Figuring out which country gets to regulate or prosecute a cross-border crypto transaction remains one of the hardest problems in this space. The simplest approach is territoriality: if a company is registered in a country, or its servers are physically located there, that country’s laws govern. Most licensing regimes rely on this principle. If you incorporate in the EU and obtain a MiCA license, EU rules apply to your operations.
When a transaction involves parties in different countries, regulators often rely on the “effects doctrine,” which allows a country to exercise authority over foreign conduct that produces substantial, intended effects within its borders. If an offshore exchange actively markets to a country’s residents and causes financial harm there, the affected country can claim jurisdiction to investigate and prosecute. This doctrine prevents companies from operating out of loosely regulated havens while profiting from a domestic customer base. U.S. enforcement agencies have used effects-based jurisdiction aggressively, particularly in sanctions cases involving dollar-denominated transactions routed through the U.S. financial system.

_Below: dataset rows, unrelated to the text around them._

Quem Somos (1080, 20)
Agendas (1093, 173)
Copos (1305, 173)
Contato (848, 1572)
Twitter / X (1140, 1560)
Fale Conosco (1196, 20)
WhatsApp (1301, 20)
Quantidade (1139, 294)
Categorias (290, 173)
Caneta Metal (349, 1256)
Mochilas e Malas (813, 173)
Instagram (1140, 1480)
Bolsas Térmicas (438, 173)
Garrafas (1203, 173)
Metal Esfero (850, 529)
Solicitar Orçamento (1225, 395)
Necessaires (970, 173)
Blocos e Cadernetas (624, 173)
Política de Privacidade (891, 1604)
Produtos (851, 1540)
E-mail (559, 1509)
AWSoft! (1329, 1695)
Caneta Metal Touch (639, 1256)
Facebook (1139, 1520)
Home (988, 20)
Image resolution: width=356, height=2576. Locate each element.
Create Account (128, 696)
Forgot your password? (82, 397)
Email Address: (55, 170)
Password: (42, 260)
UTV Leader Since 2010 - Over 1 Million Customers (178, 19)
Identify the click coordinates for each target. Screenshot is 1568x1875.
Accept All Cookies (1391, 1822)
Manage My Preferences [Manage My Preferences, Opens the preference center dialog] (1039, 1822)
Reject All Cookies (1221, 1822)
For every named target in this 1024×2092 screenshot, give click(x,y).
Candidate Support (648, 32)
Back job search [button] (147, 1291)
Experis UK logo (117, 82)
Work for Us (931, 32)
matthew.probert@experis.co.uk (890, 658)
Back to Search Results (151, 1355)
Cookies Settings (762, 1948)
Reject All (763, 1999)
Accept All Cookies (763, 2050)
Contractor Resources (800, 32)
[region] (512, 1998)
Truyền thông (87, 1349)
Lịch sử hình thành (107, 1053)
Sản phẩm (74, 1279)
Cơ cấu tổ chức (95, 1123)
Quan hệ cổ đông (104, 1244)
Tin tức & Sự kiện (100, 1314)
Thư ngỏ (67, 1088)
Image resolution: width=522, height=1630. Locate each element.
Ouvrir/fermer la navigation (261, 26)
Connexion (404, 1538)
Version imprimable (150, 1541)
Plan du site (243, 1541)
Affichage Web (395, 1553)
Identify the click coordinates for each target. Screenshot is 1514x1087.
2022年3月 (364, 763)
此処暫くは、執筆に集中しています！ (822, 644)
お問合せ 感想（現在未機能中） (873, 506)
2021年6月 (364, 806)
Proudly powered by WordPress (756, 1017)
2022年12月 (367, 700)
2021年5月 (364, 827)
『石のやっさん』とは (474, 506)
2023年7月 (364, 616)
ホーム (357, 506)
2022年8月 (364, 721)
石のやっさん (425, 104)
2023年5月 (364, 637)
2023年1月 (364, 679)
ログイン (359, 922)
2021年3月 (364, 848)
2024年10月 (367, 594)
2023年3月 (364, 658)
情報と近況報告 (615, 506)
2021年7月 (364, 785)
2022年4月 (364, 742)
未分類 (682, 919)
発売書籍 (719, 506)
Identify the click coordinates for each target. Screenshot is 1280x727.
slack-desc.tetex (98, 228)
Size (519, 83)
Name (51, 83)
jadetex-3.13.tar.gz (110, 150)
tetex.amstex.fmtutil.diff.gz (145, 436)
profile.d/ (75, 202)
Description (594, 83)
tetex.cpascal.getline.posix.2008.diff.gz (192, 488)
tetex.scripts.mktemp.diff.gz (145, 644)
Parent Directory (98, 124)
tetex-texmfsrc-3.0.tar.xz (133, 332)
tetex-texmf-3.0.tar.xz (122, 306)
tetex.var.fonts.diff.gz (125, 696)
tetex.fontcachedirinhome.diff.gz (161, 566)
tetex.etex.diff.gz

Decentralized protocols complicate these theories because they often lack a central headquarters, a CEO, or even an identifiable development team. In practice, enforcement agencies look for points of contact with the traditional financial system: the on-ramps and off-ramps where crypto converts to fiat, the developers who write and deploy the code, and the governance token holders who vote on protocol changes from within a particular jurisdiction. Some legal systems also apply the principle of ubiquity, treating a crime as having occurred in every jurisdiction where any element of the offense took place. For a fraudulent token sale with victims across a dozen countries, this can create overlapping jurisdictional claims that require cooperation between law enforcement agencies to sort out.
The practical reality is that jurisdiction in crypto cases is often asserted opportunistically. Whichever country has the strongest nexus to the defendant, the most motivated prosecutors, or the most affected victims tends to move first. International cooperation agreements and mutual legal assistance treaties fill some of the gaps, but the speed at which digital assets can be transferred means that by the time one jurisdiction secures a court order, the assets may have moved to a wallet controlled from another country entirely.